* Assigned task *
Where does the word "icons" occur in the data below? Copy each line that holds it.

[Collected data entries]

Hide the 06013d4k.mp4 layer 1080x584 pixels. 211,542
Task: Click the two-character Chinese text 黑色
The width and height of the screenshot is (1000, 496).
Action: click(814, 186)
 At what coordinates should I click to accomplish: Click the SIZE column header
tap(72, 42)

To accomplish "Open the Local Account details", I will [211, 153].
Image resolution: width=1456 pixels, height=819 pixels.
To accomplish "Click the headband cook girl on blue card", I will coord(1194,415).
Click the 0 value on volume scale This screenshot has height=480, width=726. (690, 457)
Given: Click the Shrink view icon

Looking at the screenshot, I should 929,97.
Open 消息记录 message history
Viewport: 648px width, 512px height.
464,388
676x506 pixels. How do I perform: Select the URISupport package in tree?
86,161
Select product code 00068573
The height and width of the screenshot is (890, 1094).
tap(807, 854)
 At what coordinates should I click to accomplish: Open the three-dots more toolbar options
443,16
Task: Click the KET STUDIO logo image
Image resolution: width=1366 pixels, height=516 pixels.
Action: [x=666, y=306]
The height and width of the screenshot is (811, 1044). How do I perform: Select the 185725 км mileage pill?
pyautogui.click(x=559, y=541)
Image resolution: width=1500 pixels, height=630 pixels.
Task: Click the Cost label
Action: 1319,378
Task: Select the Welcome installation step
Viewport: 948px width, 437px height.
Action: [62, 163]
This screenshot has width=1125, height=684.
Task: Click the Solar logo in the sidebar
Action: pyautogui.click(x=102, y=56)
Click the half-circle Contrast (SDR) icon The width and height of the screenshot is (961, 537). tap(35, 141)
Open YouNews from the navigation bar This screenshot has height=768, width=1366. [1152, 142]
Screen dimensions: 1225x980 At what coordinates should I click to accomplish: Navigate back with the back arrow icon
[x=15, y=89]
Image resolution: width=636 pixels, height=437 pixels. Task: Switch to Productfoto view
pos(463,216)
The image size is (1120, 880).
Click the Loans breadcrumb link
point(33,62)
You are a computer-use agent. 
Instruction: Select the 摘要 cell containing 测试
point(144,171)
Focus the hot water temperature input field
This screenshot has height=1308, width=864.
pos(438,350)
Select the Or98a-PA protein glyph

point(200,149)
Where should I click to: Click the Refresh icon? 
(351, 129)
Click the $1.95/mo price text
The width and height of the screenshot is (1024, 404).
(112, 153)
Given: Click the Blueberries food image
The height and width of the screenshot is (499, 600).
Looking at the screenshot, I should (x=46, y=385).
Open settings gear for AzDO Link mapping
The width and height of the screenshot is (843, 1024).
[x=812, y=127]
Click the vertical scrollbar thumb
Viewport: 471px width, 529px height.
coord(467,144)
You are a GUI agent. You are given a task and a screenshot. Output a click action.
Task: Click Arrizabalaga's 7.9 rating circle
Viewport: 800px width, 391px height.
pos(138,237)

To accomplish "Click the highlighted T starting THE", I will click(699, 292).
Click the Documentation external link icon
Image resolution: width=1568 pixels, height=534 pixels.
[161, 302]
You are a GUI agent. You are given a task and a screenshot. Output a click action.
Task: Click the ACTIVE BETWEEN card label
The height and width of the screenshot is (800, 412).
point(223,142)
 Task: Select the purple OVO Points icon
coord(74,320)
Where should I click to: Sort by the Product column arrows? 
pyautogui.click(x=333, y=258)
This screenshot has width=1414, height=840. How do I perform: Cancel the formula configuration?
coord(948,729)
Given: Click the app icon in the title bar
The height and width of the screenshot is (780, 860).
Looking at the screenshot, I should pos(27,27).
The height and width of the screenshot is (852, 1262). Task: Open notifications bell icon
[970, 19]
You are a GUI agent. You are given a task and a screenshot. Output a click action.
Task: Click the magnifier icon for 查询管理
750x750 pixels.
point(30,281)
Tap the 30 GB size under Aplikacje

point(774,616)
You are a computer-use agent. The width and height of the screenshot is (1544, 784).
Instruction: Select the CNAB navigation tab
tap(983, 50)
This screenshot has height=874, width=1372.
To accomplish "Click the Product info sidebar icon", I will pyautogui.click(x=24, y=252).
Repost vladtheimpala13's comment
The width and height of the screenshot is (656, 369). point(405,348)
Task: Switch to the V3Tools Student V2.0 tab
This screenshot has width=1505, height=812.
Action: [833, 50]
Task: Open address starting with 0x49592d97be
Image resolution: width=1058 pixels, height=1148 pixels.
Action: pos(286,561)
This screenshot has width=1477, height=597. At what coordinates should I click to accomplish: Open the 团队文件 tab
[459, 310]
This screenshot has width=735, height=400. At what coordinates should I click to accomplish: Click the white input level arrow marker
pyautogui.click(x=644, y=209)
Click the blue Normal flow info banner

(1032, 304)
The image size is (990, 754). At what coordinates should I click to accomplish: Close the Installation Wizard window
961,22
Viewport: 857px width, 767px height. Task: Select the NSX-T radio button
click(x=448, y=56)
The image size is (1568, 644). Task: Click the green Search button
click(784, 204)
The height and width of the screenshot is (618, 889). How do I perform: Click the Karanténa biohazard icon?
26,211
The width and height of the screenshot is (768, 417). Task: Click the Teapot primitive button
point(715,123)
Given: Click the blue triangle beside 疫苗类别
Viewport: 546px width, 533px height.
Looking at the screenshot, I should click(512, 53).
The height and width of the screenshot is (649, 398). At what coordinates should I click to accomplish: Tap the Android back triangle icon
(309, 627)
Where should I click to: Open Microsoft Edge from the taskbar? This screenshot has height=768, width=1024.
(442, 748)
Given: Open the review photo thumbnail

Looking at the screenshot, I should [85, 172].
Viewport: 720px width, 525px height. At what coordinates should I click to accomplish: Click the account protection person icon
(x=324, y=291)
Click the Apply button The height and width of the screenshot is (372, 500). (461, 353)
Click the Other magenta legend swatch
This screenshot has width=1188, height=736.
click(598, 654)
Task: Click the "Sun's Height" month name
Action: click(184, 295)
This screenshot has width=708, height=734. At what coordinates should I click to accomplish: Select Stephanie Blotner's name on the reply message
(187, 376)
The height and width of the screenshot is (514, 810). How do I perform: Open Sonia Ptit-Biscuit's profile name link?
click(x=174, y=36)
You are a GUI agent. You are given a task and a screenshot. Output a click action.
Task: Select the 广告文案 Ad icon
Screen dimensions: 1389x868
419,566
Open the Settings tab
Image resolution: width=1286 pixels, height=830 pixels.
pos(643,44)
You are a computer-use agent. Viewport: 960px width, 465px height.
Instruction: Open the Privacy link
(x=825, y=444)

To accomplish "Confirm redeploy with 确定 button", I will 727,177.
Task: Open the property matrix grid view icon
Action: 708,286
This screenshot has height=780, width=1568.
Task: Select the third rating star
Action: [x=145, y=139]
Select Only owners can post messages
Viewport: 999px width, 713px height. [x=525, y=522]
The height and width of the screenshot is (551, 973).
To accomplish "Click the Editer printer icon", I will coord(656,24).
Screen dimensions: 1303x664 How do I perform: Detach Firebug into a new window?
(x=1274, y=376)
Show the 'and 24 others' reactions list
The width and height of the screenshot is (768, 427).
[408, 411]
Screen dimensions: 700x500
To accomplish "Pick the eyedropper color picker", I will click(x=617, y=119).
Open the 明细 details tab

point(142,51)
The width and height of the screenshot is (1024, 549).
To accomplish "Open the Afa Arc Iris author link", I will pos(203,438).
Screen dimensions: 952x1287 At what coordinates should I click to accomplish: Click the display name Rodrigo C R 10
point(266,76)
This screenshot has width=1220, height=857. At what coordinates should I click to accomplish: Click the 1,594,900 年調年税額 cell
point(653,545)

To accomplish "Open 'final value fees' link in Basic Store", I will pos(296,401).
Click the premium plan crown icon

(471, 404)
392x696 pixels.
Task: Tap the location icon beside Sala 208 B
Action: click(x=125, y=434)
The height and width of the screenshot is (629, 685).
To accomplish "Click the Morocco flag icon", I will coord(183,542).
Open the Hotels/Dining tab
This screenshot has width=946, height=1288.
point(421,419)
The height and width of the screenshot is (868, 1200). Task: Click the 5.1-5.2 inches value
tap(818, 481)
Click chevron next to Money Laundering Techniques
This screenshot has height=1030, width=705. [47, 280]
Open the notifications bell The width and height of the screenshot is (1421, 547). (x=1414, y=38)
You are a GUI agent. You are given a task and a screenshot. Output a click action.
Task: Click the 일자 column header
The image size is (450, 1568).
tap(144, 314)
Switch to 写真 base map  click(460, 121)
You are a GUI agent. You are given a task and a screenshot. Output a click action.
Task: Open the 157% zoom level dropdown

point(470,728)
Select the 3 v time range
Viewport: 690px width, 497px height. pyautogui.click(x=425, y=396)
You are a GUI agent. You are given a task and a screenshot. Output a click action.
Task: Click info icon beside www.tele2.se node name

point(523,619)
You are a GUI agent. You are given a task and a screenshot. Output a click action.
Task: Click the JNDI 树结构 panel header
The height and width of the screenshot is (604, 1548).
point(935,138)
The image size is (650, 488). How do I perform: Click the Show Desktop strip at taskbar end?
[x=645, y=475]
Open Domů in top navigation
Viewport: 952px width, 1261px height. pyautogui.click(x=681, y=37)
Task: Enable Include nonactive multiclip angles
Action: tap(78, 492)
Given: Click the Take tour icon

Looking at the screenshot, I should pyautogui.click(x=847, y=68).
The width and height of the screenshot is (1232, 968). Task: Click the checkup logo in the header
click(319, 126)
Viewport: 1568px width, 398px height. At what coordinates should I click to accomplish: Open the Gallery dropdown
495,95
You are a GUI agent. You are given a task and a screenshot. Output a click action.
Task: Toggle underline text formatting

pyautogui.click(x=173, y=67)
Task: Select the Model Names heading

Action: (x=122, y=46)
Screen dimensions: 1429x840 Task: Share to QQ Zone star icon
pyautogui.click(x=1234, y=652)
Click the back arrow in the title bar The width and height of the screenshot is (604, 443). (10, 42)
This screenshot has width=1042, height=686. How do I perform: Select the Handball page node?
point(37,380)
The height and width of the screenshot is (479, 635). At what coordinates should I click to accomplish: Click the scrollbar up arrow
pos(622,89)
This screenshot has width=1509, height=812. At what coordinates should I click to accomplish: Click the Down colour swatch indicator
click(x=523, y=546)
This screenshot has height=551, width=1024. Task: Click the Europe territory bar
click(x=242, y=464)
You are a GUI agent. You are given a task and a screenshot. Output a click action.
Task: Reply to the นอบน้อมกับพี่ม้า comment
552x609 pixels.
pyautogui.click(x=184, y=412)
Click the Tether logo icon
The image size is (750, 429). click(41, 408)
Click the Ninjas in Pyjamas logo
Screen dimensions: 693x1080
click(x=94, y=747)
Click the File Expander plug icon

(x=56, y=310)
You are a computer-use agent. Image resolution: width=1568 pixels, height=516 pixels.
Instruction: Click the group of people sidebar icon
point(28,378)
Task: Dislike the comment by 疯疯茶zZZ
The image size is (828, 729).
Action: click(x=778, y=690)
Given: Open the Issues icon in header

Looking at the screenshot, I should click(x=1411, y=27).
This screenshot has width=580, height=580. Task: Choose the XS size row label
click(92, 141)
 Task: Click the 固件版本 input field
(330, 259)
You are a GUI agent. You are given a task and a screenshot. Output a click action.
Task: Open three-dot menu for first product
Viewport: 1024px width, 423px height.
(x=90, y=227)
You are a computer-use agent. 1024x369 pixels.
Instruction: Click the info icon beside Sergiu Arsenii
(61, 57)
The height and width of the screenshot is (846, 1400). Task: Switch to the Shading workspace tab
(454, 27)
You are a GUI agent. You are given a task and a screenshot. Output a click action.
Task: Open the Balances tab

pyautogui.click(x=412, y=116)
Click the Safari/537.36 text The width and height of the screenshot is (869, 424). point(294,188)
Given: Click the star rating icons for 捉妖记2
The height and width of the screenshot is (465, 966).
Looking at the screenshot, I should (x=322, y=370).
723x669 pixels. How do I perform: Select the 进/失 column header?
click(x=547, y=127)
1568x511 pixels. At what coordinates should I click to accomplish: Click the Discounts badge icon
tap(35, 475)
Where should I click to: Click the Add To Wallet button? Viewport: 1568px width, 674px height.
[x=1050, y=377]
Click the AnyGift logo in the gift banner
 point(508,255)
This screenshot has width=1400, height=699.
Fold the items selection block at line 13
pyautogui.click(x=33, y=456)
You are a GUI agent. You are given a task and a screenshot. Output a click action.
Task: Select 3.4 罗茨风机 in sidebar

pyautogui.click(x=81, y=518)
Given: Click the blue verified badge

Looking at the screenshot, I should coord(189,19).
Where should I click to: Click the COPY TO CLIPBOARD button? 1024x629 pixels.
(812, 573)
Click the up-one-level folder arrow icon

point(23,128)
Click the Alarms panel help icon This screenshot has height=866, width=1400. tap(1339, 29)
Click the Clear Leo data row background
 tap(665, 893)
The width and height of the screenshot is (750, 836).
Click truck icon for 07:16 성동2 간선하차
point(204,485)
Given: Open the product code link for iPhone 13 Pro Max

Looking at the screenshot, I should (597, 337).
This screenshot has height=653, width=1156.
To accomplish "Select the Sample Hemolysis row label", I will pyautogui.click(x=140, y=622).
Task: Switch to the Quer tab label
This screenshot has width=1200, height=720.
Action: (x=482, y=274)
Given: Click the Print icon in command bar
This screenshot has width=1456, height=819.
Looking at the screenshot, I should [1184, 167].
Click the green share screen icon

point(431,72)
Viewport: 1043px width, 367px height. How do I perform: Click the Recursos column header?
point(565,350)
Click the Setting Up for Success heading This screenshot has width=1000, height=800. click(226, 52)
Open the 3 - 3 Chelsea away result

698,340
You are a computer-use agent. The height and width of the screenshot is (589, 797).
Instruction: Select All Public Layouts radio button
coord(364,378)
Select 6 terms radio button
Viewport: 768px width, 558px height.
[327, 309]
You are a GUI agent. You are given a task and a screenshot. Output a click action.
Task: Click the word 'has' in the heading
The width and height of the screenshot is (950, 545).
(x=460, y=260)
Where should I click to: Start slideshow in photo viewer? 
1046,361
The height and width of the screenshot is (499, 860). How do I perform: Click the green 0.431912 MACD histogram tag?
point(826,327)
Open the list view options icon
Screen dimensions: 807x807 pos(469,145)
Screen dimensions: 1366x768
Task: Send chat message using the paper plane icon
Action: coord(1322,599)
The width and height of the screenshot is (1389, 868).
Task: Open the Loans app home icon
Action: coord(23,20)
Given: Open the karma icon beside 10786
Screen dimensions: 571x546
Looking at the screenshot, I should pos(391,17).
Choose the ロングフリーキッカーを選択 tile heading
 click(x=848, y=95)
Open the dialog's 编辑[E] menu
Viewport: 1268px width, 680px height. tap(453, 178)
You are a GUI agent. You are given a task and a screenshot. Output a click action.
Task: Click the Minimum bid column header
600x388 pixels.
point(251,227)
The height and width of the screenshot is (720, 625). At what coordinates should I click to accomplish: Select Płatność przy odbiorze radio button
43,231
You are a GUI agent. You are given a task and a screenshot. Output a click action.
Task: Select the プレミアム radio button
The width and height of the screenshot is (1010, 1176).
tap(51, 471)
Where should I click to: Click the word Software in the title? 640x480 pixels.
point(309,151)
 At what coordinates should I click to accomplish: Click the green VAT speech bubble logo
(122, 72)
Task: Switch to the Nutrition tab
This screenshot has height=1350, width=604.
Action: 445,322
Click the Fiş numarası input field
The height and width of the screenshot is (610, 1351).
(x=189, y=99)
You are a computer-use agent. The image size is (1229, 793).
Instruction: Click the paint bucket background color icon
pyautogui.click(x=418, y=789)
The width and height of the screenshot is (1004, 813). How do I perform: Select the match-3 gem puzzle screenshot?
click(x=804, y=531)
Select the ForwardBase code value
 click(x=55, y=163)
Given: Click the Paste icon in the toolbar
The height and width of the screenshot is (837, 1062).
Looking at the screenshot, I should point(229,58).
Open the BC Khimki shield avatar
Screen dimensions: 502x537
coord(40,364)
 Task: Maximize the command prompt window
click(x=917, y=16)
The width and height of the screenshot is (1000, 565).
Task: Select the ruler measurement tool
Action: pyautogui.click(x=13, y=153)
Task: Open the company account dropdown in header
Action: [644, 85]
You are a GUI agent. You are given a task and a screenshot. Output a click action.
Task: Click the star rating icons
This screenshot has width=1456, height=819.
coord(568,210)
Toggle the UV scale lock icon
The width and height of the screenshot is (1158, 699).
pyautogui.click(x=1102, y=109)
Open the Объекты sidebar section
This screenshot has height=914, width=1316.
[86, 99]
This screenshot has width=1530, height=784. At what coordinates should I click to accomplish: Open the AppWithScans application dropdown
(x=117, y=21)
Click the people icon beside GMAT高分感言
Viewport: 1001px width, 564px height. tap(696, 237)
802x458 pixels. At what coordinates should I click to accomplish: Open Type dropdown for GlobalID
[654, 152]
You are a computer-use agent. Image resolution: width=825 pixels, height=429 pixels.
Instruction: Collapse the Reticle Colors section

* Answer space *
Given: Click the star rating icons for 捉妖记2
Task: Click the star rating icons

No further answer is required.